● EXERCISE DESCRIPTION:
Lines that include the word "navigation" should be copied from the listing that follows.

▶

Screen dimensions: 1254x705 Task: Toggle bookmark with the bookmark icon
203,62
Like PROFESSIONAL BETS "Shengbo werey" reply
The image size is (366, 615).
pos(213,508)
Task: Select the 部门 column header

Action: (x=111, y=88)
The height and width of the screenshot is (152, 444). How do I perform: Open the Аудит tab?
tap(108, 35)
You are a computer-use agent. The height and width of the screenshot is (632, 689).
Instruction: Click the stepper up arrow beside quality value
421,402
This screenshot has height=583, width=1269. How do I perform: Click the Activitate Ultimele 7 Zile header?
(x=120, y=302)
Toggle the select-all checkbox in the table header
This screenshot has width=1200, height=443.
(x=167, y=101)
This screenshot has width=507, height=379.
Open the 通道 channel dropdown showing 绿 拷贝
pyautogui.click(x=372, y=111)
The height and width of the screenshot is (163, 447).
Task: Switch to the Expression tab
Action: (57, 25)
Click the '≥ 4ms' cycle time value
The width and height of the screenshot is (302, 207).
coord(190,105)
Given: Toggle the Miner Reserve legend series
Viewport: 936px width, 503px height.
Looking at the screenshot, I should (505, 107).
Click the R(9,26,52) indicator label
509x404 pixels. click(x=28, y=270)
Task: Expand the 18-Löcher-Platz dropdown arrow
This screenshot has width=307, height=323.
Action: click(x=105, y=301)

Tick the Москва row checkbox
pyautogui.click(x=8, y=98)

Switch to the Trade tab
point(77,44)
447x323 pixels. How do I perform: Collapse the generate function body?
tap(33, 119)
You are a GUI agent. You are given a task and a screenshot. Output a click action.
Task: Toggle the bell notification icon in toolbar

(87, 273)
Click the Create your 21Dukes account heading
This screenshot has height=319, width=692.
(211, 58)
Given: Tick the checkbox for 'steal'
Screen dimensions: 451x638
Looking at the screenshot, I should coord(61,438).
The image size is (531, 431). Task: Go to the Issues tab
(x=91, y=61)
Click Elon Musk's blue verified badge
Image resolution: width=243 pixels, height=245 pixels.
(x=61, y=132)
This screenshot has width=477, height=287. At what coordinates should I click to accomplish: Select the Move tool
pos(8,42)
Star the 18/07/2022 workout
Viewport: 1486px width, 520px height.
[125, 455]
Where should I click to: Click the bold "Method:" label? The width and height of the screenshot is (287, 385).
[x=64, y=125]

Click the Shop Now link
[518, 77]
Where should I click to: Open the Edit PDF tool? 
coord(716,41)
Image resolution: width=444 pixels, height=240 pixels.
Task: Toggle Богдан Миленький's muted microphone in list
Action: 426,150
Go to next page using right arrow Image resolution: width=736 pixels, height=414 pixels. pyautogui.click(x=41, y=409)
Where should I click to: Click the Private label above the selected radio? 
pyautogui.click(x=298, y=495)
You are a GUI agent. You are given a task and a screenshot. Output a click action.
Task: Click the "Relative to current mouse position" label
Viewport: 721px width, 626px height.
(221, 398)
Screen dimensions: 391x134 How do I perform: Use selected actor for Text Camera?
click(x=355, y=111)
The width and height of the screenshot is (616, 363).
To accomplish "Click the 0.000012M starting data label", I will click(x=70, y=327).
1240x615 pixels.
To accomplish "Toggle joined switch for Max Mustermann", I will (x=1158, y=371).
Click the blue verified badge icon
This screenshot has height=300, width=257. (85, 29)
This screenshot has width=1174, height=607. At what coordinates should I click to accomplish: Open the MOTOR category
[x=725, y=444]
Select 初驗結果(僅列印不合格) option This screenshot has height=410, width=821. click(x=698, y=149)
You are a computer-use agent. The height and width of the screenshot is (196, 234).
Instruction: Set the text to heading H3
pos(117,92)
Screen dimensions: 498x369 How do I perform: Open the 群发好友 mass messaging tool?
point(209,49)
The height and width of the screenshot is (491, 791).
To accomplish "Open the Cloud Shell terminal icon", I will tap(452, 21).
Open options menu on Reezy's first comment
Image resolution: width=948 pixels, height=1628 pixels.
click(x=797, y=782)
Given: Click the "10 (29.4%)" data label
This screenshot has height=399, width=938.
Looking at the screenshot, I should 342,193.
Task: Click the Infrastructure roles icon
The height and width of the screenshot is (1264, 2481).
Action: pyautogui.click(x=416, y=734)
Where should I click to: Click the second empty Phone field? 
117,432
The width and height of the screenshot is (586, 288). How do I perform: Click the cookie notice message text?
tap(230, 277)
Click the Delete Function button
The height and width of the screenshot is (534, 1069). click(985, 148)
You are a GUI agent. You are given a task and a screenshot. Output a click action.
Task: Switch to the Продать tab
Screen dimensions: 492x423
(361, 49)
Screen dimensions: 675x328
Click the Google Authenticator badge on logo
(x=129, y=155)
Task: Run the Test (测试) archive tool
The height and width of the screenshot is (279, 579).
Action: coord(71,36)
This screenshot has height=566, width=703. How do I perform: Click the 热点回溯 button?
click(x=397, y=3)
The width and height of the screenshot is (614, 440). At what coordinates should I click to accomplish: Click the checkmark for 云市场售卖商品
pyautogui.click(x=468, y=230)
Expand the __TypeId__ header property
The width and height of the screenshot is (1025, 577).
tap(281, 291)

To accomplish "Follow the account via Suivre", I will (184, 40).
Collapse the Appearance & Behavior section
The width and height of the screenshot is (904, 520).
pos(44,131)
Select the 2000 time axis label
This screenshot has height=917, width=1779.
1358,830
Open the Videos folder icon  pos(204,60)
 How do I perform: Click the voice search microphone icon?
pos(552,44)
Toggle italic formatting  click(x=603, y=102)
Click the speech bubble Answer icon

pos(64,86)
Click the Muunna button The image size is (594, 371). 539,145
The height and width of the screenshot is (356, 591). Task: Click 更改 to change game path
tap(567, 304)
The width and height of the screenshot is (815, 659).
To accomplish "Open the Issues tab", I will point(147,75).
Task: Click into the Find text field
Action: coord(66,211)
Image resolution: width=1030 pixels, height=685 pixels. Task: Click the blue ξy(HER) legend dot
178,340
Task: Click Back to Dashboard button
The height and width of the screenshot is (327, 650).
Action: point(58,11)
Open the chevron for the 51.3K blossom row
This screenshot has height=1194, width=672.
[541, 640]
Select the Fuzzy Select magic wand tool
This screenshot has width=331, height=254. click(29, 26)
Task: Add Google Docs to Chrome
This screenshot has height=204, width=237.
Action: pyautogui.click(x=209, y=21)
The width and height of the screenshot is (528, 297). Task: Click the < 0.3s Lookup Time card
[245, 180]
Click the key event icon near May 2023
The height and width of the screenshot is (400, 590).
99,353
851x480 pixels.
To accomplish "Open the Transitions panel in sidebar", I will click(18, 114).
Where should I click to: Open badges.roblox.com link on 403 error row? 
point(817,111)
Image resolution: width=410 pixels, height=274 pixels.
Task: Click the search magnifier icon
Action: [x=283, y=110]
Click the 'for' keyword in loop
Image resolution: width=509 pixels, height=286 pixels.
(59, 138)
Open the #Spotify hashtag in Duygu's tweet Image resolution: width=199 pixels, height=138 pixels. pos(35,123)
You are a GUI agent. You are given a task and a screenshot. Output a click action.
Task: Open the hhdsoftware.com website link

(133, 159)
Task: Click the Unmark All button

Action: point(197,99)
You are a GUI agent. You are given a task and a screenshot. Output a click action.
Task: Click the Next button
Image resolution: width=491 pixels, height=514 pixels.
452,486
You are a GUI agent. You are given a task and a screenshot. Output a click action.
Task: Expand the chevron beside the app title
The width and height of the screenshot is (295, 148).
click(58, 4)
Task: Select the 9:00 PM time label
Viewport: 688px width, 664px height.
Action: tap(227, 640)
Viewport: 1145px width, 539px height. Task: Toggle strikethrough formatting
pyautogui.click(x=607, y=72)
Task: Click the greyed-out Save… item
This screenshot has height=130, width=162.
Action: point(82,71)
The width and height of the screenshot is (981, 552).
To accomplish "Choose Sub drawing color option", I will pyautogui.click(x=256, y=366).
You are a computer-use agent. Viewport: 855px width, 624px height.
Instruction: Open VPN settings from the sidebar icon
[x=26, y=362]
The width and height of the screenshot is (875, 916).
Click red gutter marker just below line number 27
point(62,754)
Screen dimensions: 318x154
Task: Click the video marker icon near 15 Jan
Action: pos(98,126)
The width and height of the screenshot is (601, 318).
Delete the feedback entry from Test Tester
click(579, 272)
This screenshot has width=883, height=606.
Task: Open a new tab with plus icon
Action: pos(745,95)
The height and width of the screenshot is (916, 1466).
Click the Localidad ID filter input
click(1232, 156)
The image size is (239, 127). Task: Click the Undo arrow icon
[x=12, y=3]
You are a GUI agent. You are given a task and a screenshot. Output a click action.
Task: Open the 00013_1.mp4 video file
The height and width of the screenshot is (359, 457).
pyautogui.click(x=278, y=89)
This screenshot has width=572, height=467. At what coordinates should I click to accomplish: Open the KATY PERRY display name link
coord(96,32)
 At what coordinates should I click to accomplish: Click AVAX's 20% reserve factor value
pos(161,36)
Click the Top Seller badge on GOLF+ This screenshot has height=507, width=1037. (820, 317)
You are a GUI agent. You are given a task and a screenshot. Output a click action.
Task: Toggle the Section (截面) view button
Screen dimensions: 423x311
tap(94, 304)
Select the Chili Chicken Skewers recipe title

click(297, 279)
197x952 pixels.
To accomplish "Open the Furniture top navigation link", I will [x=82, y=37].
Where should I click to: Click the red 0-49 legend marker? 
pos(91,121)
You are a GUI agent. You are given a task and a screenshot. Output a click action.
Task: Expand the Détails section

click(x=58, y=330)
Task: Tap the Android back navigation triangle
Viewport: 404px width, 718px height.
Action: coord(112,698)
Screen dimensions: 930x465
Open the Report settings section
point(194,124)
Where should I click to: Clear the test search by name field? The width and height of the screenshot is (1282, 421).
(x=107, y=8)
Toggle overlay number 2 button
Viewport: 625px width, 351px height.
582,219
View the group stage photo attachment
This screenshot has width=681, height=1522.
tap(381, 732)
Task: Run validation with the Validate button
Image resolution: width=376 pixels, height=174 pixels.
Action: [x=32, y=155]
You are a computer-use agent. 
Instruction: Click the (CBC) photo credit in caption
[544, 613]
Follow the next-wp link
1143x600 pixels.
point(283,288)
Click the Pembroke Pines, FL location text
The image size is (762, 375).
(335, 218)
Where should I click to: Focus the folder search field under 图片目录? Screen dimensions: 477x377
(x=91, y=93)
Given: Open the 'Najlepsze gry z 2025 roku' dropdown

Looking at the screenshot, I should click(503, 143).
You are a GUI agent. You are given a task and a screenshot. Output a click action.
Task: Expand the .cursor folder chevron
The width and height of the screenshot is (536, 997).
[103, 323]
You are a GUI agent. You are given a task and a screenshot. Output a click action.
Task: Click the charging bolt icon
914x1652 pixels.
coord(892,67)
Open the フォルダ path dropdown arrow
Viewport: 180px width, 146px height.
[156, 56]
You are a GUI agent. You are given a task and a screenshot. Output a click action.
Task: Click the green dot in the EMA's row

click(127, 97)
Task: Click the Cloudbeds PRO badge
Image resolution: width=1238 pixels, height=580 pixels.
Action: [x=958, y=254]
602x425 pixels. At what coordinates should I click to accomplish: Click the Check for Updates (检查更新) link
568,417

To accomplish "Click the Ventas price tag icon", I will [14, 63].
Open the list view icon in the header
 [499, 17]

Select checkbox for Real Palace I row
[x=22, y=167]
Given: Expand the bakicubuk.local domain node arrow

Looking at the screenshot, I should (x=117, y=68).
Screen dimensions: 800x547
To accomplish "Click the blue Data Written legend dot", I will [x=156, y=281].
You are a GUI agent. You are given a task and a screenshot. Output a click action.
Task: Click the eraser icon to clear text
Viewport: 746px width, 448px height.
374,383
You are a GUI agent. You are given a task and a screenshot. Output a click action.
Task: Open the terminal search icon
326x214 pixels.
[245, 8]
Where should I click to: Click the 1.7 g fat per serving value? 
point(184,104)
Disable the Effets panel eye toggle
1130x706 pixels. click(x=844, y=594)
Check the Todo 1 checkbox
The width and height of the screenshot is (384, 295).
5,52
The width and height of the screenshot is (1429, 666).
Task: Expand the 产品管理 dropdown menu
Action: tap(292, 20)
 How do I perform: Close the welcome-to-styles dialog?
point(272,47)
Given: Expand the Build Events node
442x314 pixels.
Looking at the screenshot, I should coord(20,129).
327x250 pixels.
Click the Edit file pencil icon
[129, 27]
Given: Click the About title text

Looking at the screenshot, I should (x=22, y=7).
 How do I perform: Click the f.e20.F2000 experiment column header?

◀

● WRITTEN SOLUTION:
To accomplish "Open the Furniture top navigation link", I will [x=82, y=37].
Task: Tap the Android back navigation triangle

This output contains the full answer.